| Task goal |
Only the lines below starting at the one containing "Screen dimensions: 686x425" and ending at the one containing "The height and width of the screenshot is (315, 526)." belong in the answer, each copied exactly.

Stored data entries
>>>

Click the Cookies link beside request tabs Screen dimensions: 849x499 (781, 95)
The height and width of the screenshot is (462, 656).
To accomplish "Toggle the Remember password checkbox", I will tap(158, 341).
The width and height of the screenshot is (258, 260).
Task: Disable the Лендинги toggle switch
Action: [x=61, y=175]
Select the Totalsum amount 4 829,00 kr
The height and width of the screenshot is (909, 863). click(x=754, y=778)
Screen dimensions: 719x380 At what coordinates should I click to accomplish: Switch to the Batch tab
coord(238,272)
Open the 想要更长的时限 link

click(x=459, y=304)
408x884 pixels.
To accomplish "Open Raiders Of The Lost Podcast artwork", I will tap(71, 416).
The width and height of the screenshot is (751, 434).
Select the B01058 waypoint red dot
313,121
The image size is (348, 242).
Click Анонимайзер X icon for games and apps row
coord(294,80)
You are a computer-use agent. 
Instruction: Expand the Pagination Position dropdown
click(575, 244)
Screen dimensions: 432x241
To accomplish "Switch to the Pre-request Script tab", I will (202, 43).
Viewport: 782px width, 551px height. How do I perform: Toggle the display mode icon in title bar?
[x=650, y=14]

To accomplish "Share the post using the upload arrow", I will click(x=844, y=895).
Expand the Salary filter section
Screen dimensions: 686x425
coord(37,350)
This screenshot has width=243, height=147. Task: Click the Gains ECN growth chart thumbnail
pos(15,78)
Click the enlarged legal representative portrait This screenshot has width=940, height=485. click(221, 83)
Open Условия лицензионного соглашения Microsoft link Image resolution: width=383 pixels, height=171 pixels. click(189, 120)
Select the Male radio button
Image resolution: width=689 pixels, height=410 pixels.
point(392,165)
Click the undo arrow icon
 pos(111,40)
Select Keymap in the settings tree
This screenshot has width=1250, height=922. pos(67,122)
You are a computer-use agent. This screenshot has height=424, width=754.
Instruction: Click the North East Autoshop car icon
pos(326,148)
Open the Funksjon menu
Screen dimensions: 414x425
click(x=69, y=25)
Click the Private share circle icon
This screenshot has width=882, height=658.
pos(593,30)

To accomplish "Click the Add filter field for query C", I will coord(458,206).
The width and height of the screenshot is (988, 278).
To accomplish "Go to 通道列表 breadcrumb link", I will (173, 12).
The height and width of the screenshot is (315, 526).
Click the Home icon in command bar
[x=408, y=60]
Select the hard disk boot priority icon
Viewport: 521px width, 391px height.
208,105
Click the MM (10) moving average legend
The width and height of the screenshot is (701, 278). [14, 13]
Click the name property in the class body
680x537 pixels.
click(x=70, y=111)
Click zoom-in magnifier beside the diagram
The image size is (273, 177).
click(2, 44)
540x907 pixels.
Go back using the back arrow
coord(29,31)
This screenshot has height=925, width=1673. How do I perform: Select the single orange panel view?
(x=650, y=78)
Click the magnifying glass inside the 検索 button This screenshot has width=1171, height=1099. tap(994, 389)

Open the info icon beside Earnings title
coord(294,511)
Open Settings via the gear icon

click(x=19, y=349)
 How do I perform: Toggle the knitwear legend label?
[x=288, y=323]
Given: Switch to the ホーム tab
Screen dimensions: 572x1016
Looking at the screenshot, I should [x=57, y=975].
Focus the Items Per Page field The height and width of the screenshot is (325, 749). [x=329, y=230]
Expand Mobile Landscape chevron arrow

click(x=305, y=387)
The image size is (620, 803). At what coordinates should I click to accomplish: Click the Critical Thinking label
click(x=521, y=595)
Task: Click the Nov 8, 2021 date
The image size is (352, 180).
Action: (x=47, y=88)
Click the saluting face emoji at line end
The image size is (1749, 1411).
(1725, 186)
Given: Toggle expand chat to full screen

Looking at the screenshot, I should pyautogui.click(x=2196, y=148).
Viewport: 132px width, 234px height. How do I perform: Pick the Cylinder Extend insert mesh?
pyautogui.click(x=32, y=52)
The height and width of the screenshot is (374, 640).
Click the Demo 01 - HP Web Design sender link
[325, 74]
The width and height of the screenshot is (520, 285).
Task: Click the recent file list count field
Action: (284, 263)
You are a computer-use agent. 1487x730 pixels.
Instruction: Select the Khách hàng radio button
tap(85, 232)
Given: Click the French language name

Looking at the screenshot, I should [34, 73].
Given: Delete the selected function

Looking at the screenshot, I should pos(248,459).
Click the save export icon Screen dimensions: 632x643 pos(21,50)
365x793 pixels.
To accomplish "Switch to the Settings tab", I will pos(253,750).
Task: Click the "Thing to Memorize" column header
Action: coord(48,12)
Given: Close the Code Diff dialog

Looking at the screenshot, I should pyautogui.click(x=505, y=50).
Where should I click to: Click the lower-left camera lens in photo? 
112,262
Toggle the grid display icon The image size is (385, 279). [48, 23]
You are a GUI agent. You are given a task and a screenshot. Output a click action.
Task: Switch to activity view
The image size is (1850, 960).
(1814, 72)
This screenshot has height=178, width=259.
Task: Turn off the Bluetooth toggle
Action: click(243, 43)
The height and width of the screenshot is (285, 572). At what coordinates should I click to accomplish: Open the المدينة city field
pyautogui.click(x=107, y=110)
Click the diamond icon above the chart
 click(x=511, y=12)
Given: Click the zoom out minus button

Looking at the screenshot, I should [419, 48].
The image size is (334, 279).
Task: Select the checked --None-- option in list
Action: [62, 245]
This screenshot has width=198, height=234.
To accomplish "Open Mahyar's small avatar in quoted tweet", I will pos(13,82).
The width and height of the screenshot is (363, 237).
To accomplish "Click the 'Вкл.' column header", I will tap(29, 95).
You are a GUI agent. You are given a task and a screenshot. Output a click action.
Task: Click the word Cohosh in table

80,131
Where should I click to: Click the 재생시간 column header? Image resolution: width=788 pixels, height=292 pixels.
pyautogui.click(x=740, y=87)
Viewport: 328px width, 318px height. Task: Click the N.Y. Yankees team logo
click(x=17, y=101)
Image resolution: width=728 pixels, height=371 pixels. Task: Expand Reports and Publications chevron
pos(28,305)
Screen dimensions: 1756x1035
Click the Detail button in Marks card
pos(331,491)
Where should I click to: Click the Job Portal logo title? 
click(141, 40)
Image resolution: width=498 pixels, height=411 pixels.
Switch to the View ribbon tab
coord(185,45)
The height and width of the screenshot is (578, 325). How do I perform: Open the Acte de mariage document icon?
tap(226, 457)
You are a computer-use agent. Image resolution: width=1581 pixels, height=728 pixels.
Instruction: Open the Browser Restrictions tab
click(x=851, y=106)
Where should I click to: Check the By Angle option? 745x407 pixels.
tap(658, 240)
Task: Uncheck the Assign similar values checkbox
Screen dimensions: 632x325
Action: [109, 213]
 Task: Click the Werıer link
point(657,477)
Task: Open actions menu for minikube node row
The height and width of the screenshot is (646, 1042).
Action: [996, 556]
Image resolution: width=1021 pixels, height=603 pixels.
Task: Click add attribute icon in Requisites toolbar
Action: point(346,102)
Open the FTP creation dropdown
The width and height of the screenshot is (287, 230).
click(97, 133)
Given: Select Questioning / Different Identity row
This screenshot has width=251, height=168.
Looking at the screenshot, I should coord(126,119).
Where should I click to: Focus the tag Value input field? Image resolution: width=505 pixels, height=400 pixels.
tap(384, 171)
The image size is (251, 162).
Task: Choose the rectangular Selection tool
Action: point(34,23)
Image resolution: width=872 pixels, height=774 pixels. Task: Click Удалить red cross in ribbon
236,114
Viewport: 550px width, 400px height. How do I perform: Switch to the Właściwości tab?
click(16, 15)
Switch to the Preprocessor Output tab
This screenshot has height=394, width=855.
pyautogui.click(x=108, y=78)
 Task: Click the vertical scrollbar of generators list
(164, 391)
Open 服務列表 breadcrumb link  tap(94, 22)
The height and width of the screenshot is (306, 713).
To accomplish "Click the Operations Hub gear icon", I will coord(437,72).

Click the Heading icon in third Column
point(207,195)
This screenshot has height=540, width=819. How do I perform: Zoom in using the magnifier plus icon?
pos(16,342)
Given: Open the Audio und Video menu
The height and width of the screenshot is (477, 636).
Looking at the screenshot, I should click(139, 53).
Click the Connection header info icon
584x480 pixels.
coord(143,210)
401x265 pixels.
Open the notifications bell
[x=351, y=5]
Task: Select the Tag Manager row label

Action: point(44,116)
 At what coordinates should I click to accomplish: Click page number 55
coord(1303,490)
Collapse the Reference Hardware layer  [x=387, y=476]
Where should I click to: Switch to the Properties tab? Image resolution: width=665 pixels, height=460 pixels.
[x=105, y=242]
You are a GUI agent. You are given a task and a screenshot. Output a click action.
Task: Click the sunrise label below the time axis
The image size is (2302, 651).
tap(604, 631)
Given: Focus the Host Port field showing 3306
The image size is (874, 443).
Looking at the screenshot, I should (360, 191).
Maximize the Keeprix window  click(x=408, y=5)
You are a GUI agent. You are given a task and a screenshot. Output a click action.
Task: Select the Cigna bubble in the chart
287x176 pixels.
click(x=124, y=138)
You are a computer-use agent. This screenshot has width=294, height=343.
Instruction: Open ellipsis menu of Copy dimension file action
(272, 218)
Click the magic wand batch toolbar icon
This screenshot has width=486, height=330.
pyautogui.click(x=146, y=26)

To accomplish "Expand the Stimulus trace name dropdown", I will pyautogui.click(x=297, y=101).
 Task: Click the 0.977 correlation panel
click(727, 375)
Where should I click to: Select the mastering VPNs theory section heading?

<<<

| Output below |
Screen dimensions: 686x425
coord(37,350)
This screenshot has width=243, height=147. Task: Click the Gains ECN growth chart thumbnail
pos(15,78)
Click the enlarged legal representative portrait This screenshot has width=940, height=485. click(221, 83)
Open Условия лицензионного соглашения Microsoft link Image resolution: width=383 pixels, height=171 pixels. click(189, 120)
Select the Male radio button
Image resolution: width=689 pixels, height=410 pixels.
point(392,165)
Click the undo arrow icon
 pos(111,40)
Select Keymap in the settings tree
This screenshot has width=1250, height=922. pos(67,122)
You are a computer-use agent. This screenshot has height=424, width=754.
Instruction: Click the North East Autoshop car icon
pos(326,148)
Open the Funksjon menu
Screen dimensions: 414x425
click(x=69, y=25)
Click the Private share circle icon
This screenshot has width=882, height=658.
pos(593,30)

To accomplish "Click the Add filter field for query C", I will coord(458,206).
The width and height of the screenshot is (988, 278).
To accomplish "Go to 通道列表 breadcrumb link", I will (173, 12).
The height and width of the screenshot is (315, 526).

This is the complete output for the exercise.